Are these books as long as Eriksons (seeing as everyone says Eriksons got his inspiration for Malazan from Cook)?


----------



## Brian G Turner (Feb 8, 2012)

No - first Black Company book I think is just over 260 pages.


----------



## biodroid (Feb 9, 2012)

Brian - How would you compare them to the Malazan series? I have only read the first two in that series and got bored, I couldn't attatch myself to a character as there were too many, and too many unexplained things happening.


----------



## Alex The G and T (Feb 9, 2012)

Well, I'm not Brian, but I'll render an opinion on your question, biodroid...
I've read many Black Company, mostly borrowed, long since lost track of which I have or haven't read, or where the _Order_ went to. Love 'em.  They stand well enough alone as individual paperbacks.

I took _The Bonehunters_ as an accidental delivery from SFBC.  I really _wanted_ to like it, as deliciously similar to Black Company; but I got lost in a ridiculous number of disparate story threads, which showed no signs of eventual reconciliation, and never finished it.
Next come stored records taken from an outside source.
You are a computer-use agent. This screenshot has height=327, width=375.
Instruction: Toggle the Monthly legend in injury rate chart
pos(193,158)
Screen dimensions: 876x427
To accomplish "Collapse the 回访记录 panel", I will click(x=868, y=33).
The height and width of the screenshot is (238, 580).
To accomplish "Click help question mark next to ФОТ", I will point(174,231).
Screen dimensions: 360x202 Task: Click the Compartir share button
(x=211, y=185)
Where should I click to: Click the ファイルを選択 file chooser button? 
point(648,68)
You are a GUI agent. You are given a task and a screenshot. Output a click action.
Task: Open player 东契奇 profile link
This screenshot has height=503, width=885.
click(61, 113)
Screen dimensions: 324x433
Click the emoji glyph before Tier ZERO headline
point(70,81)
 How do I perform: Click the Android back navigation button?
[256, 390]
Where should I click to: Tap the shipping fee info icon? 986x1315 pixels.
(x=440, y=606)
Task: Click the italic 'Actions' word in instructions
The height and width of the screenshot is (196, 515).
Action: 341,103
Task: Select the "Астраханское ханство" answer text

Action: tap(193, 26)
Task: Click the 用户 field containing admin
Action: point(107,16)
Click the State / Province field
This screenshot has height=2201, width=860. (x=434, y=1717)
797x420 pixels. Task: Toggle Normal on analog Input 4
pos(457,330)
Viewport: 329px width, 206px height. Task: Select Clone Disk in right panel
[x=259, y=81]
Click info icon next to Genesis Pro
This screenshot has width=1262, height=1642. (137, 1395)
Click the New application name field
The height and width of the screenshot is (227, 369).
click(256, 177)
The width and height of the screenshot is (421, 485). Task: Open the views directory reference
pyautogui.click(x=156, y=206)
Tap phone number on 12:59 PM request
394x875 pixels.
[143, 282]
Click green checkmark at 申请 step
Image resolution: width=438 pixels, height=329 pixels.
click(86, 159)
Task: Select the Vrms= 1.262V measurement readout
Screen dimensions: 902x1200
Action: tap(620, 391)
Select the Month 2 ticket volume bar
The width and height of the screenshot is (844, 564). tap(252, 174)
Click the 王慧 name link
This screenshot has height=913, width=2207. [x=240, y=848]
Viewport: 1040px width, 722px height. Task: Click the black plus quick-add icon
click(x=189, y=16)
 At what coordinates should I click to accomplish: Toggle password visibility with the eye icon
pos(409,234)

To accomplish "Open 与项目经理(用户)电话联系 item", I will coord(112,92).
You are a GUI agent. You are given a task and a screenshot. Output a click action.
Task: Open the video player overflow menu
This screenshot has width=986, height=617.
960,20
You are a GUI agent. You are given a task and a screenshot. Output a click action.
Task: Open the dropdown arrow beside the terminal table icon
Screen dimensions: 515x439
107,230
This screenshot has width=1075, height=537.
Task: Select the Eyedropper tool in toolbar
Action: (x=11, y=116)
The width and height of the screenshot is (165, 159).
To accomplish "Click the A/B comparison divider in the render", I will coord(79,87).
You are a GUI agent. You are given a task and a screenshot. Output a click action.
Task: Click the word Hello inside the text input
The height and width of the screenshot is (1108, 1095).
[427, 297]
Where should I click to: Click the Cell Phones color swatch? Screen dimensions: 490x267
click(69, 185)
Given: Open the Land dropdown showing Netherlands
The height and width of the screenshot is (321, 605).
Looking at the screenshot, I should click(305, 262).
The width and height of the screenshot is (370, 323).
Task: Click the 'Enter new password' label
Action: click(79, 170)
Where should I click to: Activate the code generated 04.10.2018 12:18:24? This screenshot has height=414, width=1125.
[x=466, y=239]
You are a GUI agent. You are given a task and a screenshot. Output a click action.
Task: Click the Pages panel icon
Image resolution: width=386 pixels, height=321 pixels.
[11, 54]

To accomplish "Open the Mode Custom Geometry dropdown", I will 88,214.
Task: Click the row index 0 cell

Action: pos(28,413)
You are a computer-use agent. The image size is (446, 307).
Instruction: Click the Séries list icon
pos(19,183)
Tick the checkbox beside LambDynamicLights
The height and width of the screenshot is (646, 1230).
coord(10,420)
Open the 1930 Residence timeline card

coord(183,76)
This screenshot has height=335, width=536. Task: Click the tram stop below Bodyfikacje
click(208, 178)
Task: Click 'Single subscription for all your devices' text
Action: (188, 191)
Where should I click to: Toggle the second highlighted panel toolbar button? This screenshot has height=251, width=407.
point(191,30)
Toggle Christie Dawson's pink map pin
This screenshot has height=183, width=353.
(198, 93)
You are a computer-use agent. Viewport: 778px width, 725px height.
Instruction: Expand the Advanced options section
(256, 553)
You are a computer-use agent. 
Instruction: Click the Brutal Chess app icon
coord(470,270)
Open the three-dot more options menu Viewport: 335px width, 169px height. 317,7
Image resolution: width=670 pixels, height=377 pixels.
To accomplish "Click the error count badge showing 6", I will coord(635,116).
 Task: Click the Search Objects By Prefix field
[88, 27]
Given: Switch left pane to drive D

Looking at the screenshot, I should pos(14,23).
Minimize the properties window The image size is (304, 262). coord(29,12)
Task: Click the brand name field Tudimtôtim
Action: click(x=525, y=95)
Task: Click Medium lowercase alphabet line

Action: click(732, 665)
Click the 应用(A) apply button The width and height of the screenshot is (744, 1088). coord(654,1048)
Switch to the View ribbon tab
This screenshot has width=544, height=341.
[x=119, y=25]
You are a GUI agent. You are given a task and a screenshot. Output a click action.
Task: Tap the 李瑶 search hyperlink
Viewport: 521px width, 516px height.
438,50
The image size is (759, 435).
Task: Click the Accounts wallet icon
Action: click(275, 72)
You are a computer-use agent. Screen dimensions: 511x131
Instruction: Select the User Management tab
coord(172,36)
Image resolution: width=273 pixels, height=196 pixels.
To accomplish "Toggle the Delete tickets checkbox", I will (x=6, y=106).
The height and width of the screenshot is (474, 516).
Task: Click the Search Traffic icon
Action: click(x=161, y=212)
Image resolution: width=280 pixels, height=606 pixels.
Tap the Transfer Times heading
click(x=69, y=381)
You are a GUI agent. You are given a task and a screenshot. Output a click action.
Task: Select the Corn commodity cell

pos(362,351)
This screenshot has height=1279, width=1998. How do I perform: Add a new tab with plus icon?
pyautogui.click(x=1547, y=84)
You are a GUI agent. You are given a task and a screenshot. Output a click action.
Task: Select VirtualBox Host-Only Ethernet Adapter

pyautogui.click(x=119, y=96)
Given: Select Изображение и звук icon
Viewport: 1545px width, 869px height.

I see now that Bonehunters was somewhere in the middle of the Bazzillogy and it may have helped had I started at the beginning.

Except... but...  If the frontispiece is a four page "Dramatis Personae," in fine print, my eyes start to glaze over, anyway. 

Personally, I just haven't time or inclination to invest in too many characters doing too many different things, and I like a story to wrap up somewhere short of volume xxx, sometime next decade.

I guess I'm saying that Cook is easily accessible and one had better prepared to develop a serious, long-term relationship with Erikson


----------



## Brian G Turner (Feb 9, 2012)

biodroid said:


> Brian - How would you compare them to the Malazan series? I have only read the first two in that series and got bored, I couldn't attatch myself to a character as there were too many, and too many unexplained things happening.



Basically, if you took Whiskey Jack's subplot from the first Malazan book, kept only with that POV, and put a lot more fighting and character into it, you would have Black Company.

And at 260 pages, the first Black Company book is a lot more pacey as well.


----------



## biodroid (Feb 9, 2012)

Thanks Brian, I will see if they are available on Kindle.


----------